* MAN has 170 mln euros of restructuring costs in Q2
* Q2 19 mln euro operating loss vs 154 mln profit year-ago
* MAN lowers group, truck division FY guidance (Adds peer comparison, CEO comment and detail)
MUNICH, July 28 (Reuters) - German truck maker MAN SE cut its profit and sales expectations for this year after posting a second-quarter loss due to restructuring costs and plunging demand in Brazil.
The Volkswagen-owned manufacturer last month announced plans to cut 1,800 jobs at its main trucks division in Europe as part of the parent company’s efforts to slim down the unit and revive profit.
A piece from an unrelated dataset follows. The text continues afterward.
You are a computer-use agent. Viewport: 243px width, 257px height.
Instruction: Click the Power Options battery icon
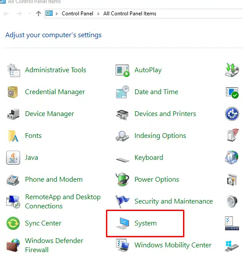pos(123,180)
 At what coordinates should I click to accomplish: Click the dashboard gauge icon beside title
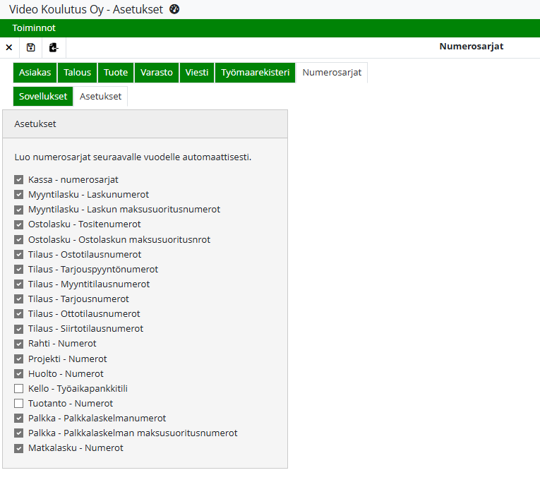pos(175,9)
MAN is more exposed than rivals Daimler and Volvo to problems in Brazil, where it has been market leader for trucks of more than 5 metric tons for over a decade, because it lacks a presence in the growing North American market.
The Munich-based group said on Tuesday it incurred a 19 million-euro ($21 million) quarterly loss as costs of 170 million euros to reorganize truck production hit results.
“It is no easy task to initiate fundamental and cost-intensive measures to safeguard future growth in economically difficult times,” Chief Executive Georg Pachta-Reyhofen said.
MAN, which has long suffered from languishing profitability and high fixed costs in truck operations, is aiming for savings of more than 600 million euros by 2017. The company also makes diesel engines and turbines.
Full-year operating profit at the group will be “significantly hit” by restructuring costs while sales will drop slightly below year-ago levels, MAN said, after previously guiding for flat earnings and sales.
MAN’s retrenchments in Europe contrast with firming truck demand in the region.
Sales of heavy-duty commercial vehicles weighing 16 metric tons or more surged by a third in the European Union in June to 23,360 units, leading to a first-half increase of 20 percent, the European Automobile Manufacturers Association (ACEA) said on Tuesday.